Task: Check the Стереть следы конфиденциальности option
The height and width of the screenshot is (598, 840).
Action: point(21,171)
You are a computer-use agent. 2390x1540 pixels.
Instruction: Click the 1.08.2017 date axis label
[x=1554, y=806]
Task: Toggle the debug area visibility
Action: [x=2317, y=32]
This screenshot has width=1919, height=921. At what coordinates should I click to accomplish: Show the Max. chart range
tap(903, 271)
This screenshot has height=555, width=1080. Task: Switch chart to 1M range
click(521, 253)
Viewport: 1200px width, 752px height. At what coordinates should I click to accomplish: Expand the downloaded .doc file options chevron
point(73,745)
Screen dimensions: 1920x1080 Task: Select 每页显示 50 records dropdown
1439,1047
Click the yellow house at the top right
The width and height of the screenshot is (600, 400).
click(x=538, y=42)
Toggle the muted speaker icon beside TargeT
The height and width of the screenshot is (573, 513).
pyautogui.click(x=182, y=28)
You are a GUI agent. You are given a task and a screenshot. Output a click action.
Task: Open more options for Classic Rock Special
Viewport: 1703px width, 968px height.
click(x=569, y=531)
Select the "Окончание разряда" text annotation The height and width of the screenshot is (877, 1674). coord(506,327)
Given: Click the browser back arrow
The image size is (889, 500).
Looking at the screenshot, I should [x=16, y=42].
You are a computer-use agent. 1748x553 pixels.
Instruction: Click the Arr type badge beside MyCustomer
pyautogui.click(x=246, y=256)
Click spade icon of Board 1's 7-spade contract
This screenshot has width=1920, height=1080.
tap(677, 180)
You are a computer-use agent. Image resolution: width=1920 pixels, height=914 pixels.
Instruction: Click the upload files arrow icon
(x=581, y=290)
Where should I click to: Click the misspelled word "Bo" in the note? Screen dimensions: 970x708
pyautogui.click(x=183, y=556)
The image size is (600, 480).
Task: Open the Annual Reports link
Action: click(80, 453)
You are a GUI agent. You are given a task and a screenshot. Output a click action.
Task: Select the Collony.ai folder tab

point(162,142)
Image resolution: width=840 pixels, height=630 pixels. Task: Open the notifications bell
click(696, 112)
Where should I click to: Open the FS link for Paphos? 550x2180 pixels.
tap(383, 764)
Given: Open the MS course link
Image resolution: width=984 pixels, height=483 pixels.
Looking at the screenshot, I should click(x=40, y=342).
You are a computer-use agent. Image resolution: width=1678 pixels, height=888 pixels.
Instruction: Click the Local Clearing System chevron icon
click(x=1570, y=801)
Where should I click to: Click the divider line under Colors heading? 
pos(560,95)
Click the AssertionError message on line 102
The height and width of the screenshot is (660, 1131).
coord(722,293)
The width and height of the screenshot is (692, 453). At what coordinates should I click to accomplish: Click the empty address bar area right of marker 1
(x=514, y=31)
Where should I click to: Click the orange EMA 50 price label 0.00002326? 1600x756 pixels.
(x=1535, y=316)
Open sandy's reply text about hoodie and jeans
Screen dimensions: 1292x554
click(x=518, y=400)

● ● ● ●

Goal of the exercise: Copy the material above line for line, keeping every character as it is.

Written response:
Task: Check the Стереть следы конфиденциальности option
The height and width of the screenshot is (598, 840).
Action: point(21,171)
You are a computer-use agent. 2390x1540 pixels.
Instruction: Click the 1.08.2017 date axis label
[x=1554, y=806]
Task: Toggle the debug area visibility
Action: [x=2317, y=32]
This screenshot has width=1919, height=921. At what coordinates should I click to accomplish: Show the Max. chart range
tap(903, 271)
This screenshot has height=555, width=1080. Task: Switch chart to 1M range
click(521, 253)
Viewport: 1200px width, 752px height. At what coordinates should I click to accomplish: Expand the downloaded .doc file options chevron
point(73,745)
Screen dimensions: 1920x1080 Task: Select 每页显示 50 records dropdown
1439,1047
Click the yellow house at the top right
The width and height of the screenshot is (600, 400).
click(x=538, y=42)
Toggle the muted speaker icon beside TargeT
The height and width of the screenshot is (573, 513).
pyautogui.click(x=182, y=28)
You are a GUI agent. You are given a task and a screenshot. Output a click action.
Task: Open more options for Classic Rock Special
Viewport: 1703px width, 968px height.
click(x=569, y=531)
Select the "Окончание разряда" text annotation The height and width of the screenshot is (877, 1674). coord(506,327)
Given: Click the browser back arrow
The image size is (889, 500).
Looking at the screenshot, I should [x=16, y=42].
You are a computer-use agent. 1748x553 pixels.
Instruction: Click the Arr type badge beside MyCustomer
pyautogui.click(x=246, y=256)
Click spade icon of Board 1's 7-spade contract
This screenshot has width=1920, height=1080.
tap(677, 180)
You are a computer-use agent. Image resolution: width=1920 pixels, height=914 pixels.
Instruction: Click the upload files arrow icon
(x=581, y=290)
Where should I click to: Click the misspelled word "Bo" in the note? Screen dimensions: 970x708
pyautogui.click(x=183, y=556)
The image size is (600, 480).
Task: Open the Annual Reports link
Action: click(80, 453)
You are a GUI agent. You are given a task and a screenshot. Output a click action.
Task: Select the Collony.ai folder tab

point(162,142)
Image resolution: width=840 pixels, height=630 pixels. Task: Open the notifications bell
click(696, 112)
Where should I click to: Open the FS link for Paphos? 550x2180 pixels.
tap(383, 764)
Given: Open the MS course link
Image resolution: width=984 pixels, height=483 pixels.
Looking at the screenshot, I should click(x=40, y=342).
You are a computer-use agent. Image resolution: width=1678 pixels, height=888 pixels.
Instruction: Click the Local Clearing System chevron icon
click(x=1570, y=801)
Where should I click to: Click the divider line under Colors heading? 
pos(560,95)
Click the AssertionError message on line 102
The height and width of the screenshot is (660, 1131).
coord(722,293)
The width and height of the screenshot is (692, 453). At what coordinates should I click to accomplish: Click the empty address bar area right of marker 1
(x=514, y=31)
Where should I click to: Click the orange EMA 50 price label 0.00002326? 1600x756 pixels.
(x=1535, y=316)
Open sandy's reply text about hoodie and jeans
Screen dimensions: 1292x554
click(x=518, y=400)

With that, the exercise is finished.